IN : à quel moment Deezer a-t-il pris un mauvais tournant stratégique ?

J. F. : nous avons raté notre internationalisation tout particulièrement aux Etats-Unis. Spotify nous a devancé dans ce pays et ils ont ensuite fait le choix de se déployer à l’étranger en allant sur un marché puis sur un autre alors que Deezer a préféré proposer ses services au même moment dans 180 pays différents. Nous avons trop dispersé nos ressources. Spotify s’est aussi montré très agressif pour lever des centaines de millions de dollars auprès des investisseurs. Nos actionnaires ont été beaucoup plus prudents, limitant ainsi nos ressources. Être Français est, par ailleurs, à la fois une bénédiction et une malédiction. La Suède a la taille de Paris. Spotify, qui est né là-bas, n’avait donc pas d’autres choix que s’internationaliser rapidement. Nous autres, nous n’avions pas besoin de nous développer sans attendre à l’étranger et nous avons laissé nos concurrents prendre de l’avance sur nous. Aujourd’hui encore, plus de 60% de nos revenus sont générés en France. Mais tout ce que je vous dis remonte à de l’histoire ancienne. Moi, je suis là depuis tout juste un an…

IN : qu’est-ce-que votre profil peut apporter à Deezer ?

J. F. : j’ai beaucoup d’expérience dans la gestion et le développement de business internationaux. Deezer a l’avantage d’avoir un produit très excitant à proposer et le marché sur lequel il est présent est en pleine croissance. J’adore le fait que la musique apporte du bien-être à ceux qui l’écoute.

Nous sommes parvenus à atteindre ces trois objectifs comme le prouve la croissance à deux chiffres de notre chiffre d’affaires au premier semestre 2022 (219 M€, +12%) et le recul en un an de 8,8 M€ de notre perte nette à 51,9M€.

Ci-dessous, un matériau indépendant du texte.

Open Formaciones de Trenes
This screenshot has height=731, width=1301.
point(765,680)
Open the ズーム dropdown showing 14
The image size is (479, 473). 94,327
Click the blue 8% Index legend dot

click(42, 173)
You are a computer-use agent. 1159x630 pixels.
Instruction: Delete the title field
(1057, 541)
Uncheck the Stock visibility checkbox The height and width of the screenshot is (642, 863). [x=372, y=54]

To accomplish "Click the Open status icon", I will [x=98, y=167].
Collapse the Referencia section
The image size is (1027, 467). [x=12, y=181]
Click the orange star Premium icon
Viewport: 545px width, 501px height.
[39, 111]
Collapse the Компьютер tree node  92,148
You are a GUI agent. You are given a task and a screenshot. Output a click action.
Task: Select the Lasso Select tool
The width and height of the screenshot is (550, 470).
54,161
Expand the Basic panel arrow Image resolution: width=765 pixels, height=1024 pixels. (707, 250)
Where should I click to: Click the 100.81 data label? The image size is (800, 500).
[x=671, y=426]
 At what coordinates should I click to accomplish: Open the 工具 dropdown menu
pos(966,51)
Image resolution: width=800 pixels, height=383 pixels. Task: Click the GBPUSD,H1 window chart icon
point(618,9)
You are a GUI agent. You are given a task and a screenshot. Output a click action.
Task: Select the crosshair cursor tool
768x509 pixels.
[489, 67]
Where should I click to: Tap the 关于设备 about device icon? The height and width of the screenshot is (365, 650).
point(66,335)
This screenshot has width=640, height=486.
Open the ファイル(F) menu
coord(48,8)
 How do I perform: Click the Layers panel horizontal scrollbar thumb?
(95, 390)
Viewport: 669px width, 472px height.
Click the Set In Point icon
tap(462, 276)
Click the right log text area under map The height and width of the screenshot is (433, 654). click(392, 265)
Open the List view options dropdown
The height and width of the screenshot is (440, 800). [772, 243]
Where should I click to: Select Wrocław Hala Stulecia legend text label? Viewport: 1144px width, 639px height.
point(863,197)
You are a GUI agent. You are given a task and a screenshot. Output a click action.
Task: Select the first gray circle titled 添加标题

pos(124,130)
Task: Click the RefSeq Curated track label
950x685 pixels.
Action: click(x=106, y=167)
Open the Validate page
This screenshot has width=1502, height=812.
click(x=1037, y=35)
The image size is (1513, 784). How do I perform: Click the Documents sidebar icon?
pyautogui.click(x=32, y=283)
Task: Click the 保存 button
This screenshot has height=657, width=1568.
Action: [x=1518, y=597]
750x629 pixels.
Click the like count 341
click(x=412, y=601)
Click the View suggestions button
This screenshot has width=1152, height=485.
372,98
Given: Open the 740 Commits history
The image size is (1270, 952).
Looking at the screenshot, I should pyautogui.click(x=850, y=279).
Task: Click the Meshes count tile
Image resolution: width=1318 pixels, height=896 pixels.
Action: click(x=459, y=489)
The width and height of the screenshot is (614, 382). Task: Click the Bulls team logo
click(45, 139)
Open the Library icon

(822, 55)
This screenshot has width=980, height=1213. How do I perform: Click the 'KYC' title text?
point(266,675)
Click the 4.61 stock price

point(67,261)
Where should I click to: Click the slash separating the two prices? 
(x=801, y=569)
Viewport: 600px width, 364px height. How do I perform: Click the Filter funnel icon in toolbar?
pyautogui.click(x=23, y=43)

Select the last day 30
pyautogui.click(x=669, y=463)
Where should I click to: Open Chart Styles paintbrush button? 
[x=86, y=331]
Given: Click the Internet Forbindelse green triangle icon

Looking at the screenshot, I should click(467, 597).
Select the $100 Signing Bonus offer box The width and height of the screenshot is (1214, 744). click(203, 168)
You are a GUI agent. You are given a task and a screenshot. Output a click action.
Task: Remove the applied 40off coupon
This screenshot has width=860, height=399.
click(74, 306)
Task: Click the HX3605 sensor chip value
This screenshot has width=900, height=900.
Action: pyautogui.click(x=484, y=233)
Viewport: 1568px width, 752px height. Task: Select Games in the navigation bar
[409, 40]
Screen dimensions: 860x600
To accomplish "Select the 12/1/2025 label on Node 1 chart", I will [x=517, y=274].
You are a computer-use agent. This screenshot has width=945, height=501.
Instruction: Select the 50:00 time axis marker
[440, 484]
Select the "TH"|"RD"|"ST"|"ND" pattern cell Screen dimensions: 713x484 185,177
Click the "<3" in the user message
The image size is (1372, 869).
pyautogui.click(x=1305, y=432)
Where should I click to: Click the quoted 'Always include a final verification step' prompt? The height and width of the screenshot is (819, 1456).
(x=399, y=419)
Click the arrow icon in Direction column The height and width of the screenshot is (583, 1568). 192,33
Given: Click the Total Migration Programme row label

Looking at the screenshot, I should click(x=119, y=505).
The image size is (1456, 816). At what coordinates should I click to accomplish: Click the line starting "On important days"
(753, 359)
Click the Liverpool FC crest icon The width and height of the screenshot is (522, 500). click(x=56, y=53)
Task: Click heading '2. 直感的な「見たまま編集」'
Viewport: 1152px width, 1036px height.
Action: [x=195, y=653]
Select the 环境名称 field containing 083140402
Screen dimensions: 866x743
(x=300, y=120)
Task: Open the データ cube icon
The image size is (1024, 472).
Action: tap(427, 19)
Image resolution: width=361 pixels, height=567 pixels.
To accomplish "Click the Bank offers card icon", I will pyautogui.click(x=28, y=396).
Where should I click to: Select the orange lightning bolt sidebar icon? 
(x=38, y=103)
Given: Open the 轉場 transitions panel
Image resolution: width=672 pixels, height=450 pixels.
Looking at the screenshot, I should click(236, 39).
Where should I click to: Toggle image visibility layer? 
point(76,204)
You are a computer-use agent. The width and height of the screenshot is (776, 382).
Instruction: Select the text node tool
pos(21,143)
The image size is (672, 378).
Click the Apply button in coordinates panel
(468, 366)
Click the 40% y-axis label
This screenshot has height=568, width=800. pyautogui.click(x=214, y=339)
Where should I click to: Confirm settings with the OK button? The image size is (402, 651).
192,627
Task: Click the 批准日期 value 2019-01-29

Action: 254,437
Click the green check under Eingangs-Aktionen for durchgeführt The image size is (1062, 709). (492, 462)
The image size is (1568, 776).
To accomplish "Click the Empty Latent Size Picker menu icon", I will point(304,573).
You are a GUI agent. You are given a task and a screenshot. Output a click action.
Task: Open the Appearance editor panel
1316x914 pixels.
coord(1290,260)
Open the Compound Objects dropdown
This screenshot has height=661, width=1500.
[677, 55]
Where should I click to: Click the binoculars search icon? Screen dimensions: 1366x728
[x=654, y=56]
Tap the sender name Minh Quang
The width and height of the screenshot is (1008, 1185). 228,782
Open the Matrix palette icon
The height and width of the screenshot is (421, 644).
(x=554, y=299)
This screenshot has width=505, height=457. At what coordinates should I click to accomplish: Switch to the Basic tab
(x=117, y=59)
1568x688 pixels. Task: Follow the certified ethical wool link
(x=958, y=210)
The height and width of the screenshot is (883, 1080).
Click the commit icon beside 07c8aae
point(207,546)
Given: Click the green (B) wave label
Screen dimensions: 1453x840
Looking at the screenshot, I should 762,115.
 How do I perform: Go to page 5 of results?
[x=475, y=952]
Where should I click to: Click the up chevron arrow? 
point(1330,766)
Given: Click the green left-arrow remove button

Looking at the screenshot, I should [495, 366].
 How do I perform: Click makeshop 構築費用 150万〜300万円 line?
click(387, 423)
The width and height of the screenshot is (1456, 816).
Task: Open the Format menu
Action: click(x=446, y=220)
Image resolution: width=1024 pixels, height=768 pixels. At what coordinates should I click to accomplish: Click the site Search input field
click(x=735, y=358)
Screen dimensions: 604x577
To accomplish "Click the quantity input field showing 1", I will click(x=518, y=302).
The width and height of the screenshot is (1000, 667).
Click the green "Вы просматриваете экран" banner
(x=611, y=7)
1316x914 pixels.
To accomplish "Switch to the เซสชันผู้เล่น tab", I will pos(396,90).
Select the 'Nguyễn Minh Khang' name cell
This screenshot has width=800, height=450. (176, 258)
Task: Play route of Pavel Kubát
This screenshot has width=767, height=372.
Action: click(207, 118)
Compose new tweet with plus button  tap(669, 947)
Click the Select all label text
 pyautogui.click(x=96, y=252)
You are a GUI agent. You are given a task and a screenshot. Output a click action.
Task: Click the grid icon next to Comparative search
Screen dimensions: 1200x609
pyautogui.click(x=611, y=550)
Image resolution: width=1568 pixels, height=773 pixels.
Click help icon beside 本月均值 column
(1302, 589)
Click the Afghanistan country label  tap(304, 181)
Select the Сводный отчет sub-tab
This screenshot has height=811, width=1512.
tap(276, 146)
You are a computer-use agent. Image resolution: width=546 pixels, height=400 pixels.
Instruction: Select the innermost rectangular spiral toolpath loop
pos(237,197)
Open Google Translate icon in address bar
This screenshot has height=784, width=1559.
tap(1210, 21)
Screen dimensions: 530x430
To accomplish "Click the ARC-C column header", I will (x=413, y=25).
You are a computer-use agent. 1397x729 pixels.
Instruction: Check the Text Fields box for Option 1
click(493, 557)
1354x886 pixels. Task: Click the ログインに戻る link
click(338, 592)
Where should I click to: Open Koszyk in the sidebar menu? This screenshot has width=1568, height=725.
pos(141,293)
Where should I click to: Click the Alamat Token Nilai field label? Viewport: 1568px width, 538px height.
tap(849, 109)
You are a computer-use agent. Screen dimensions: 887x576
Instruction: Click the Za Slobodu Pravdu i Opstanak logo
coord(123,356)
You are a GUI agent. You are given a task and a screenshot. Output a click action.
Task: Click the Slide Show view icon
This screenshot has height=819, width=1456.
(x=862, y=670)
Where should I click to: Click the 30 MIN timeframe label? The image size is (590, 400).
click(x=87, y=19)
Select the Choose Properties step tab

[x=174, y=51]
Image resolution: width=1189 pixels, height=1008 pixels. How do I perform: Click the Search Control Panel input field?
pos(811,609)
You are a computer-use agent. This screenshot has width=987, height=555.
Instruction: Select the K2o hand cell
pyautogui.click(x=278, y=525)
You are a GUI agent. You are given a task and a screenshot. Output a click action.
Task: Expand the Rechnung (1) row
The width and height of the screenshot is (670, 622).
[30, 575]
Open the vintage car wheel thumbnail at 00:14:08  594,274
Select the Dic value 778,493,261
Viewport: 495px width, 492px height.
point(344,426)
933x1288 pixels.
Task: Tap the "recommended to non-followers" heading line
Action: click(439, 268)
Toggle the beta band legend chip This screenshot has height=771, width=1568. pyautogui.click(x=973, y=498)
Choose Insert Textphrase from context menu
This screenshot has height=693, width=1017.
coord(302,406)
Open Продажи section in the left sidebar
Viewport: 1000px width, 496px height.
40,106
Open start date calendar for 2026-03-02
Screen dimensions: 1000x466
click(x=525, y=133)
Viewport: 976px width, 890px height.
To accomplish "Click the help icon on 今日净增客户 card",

IN : quelle stratégie avez-vous mis en place un an après votre arrivée aux commandes ?

J. F. : j’ai déployé une stratégie en trois phases. La première consistait à remettre à niveau notre infrastructure technique, à nettoyer notre catalogue et à développer notre business. La seconde visait à revoir notre stratégie d’expansion à l’international et la troisième cherchait à accélérer notre croissance et à accroître notre rentabilité. Nous sommes parvenus à atteindre ces trois objectifs comme le prouve la croissance à deux chiffres de notre chiffre d’affaires au premier semestre 2022 (219 M€, +12%) et le recul en un an de 8,8 M€ de notre perte nette à 51,9M€.

IN : votre expansion à l’international a été sérieusement revue à la baisse…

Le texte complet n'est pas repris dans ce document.